━━ Data extract

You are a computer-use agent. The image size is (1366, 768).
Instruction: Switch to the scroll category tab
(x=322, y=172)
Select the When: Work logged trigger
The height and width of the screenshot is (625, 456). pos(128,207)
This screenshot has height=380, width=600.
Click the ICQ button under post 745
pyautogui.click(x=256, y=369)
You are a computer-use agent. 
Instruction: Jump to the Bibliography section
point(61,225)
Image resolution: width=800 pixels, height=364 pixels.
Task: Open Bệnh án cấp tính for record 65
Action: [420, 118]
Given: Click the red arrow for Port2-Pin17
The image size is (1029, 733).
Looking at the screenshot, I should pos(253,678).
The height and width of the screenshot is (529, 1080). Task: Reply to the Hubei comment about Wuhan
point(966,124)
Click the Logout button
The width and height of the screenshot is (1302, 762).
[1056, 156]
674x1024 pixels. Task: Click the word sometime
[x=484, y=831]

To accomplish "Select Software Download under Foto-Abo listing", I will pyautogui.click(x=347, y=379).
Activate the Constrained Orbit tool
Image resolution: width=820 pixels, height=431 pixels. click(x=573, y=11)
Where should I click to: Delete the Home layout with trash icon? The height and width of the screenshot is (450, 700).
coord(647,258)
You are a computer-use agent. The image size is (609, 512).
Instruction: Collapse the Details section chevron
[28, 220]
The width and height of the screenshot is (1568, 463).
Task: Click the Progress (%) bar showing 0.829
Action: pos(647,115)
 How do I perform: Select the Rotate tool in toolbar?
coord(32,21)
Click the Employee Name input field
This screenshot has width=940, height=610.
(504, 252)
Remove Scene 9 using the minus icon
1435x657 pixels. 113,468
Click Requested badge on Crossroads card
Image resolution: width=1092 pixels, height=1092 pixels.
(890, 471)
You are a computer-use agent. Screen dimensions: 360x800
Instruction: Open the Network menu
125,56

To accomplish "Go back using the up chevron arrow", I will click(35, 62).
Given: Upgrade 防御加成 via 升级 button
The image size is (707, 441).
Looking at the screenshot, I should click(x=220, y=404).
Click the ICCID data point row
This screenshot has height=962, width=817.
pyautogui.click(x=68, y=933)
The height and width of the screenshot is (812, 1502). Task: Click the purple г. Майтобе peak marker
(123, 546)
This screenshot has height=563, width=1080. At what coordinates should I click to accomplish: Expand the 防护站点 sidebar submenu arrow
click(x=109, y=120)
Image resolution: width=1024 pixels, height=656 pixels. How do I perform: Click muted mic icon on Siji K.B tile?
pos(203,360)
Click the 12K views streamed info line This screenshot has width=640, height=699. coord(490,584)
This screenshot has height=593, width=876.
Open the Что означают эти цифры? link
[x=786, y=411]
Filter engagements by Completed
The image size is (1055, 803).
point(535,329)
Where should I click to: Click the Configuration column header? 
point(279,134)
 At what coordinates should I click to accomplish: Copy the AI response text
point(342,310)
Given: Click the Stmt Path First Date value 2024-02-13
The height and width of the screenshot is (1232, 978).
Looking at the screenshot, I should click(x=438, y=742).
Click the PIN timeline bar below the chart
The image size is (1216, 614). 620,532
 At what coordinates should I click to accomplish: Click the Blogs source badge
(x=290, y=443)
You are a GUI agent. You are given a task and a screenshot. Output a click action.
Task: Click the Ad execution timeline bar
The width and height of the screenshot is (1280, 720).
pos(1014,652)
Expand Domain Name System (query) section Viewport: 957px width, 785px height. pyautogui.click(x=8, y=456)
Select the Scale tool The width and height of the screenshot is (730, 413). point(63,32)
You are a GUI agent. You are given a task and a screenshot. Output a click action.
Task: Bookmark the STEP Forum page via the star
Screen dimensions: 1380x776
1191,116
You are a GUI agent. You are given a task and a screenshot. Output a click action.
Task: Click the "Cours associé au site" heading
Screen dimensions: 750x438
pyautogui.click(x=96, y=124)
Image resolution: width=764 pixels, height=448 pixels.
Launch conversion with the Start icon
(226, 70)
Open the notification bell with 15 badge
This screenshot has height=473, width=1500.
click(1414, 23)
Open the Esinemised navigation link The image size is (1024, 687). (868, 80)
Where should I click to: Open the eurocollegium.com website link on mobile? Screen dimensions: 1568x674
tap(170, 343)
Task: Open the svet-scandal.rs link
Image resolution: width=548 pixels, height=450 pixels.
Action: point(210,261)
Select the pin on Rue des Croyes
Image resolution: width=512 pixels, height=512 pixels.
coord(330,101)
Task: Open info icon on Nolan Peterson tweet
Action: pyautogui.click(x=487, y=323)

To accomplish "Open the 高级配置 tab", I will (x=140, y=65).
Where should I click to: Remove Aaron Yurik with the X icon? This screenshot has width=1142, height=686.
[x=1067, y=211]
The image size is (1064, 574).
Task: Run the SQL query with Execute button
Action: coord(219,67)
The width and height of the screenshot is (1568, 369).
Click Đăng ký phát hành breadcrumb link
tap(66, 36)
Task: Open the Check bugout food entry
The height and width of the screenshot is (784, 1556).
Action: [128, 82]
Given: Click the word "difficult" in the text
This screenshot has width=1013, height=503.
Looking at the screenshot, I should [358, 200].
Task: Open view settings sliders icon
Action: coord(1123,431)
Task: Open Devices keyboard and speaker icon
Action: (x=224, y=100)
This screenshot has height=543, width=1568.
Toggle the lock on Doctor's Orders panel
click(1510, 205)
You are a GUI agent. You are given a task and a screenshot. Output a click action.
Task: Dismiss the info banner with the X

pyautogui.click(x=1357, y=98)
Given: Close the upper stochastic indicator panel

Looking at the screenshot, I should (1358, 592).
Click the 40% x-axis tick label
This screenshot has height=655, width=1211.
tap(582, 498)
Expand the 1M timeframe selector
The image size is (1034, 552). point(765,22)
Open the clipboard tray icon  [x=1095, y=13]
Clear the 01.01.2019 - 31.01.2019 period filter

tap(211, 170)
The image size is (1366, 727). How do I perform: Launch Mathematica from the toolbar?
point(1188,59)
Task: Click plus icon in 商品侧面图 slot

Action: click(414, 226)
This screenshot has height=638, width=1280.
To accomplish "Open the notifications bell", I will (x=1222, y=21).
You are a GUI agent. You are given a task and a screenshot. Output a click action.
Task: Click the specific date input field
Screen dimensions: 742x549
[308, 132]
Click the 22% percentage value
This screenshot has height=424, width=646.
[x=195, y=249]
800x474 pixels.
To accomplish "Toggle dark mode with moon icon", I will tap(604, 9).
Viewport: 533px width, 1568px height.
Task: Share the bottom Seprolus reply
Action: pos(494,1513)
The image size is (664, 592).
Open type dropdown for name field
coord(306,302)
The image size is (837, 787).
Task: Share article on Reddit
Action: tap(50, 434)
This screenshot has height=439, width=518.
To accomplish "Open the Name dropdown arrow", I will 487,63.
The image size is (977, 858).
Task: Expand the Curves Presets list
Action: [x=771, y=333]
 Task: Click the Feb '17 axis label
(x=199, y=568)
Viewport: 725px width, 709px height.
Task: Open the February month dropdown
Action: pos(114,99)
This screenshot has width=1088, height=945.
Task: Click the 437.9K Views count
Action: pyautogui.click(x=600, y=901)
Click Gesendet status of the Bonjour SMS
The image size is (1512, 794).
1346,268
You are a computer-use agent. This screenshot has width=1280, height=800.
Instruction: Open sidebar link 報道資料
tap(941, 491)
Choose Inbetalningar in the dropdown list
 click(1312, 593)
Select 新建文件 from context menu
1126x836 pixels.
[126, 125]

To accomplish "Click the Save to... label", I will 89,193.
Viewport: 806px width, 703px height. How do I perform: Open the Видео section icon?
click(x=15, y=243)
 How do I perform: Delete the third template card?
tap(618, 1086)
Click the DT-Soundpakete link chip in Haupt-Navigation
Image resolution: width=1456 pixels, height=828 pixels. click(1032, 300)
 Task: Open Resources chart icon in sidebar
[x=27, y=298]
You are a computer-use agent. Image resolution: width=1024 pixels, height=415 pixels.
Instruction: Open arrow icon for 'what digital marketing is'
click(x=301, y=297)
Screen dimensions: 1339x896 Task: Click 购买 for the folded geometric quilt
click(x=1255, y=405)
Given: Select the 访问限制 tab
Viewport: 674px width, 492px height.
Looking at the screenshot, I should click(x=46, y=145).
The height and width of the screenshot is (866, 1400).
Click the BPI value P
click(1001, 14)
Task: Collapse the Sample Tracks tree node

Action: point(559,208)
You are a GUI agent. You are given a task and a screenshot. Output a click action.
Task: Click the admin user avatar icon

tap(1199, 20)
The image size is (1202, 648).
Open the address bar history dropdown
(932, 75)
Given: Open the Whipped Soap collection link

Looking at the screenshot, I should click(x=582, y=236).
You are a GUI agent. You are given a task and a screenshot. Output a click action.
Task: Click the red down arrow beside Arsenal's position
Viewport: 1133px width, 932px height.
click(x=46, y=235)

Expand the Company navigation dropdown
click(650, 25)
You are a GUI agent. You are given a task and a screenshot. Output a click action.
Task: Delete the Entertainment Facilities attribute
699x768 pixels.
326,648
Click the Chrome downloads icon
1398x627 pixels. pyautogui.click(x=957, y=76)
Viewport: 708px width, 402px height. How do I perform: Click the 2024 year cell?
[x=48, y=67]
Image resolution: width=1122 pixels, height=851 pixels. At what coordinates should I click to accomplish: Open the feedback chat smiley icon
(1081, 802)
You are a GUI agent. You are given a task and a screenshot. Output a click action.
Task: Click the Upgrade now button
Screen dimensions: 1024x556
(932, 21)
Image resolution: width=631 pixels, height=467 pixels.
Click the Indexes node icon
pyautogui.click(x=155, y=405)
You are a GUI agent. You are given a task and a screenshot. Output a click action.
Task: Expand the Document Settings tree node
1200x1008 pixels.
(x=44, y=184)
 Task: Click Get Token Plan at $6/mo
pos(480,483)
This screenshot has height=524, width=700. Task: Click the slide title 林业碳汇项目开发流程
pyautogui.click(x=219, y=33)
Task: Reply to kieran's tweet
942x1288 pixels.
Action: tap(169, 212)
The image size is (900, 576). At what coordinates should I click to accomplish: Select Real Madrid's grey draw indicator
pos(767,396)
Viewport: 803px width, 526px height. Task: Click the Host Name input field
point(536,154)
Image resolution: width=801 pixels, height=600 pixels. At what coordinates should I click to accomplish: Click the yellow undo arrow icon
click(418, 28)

━━━━

◆ What you will do ◆
Lines from the records above that hold "Upgrade" are the ones to list.

◆ Task result ◆
Given: Upgrade 防御加成 via 升级 button
Task: Click the Upgrade now button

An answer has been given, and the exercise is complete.